Aim of the exercise:
Retrieve every line of the data holding the word "dropdown".

Stored entries:
○ ○ ○ ○ ○ ○ ○

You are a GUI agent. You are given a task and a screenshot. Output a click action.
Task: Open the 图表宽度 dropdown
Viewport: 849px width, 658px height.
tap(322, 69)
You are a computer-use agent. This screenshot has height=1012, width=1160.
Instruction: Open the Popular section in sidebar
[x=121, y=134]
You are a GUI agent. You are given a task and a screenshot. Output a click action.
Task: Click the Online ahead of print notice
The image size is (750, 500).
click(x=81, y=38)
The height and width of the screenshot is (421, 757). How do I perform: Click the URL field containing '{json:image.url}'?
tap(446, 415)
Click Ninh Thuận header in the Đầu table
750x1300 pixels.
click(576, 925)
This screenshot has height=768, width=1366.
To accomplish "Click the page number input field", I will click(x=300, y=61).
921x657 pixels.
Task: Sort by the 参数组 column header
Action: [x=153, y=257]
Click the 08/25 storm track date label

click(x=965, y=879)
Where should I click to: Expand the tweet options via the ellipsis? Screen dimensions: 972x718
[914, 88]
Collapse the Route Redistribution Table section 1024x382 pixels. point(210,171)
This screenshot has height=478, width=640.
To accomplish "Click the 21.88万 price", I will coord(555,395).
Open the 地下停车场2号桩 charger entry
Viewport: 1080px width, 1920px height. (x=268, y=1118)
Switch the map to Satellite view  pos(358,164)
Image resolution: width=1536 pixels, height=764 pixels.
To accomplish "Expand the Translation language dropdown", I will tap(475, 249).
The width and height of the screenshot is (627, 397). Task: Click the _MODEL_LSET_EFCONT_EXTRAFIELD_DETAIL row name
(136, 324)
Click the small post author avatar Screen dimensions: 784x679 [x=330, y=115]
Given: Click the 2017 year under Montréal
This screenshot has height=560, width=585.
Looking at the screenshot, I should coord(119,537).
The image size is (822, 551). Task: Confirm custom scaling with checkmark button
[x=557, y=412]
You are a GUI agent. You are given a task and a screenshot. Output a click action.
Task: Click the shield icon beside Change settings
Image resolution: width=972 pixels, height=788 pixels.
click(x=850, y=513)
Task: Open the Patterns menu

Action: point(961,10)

○ ○ ○ ○ ○ ○ ○

Result of this task:
Task: Open the 图表宽度 dropdown
To accomplish "Expand the Translation language dropdown", I will tap(475, 249).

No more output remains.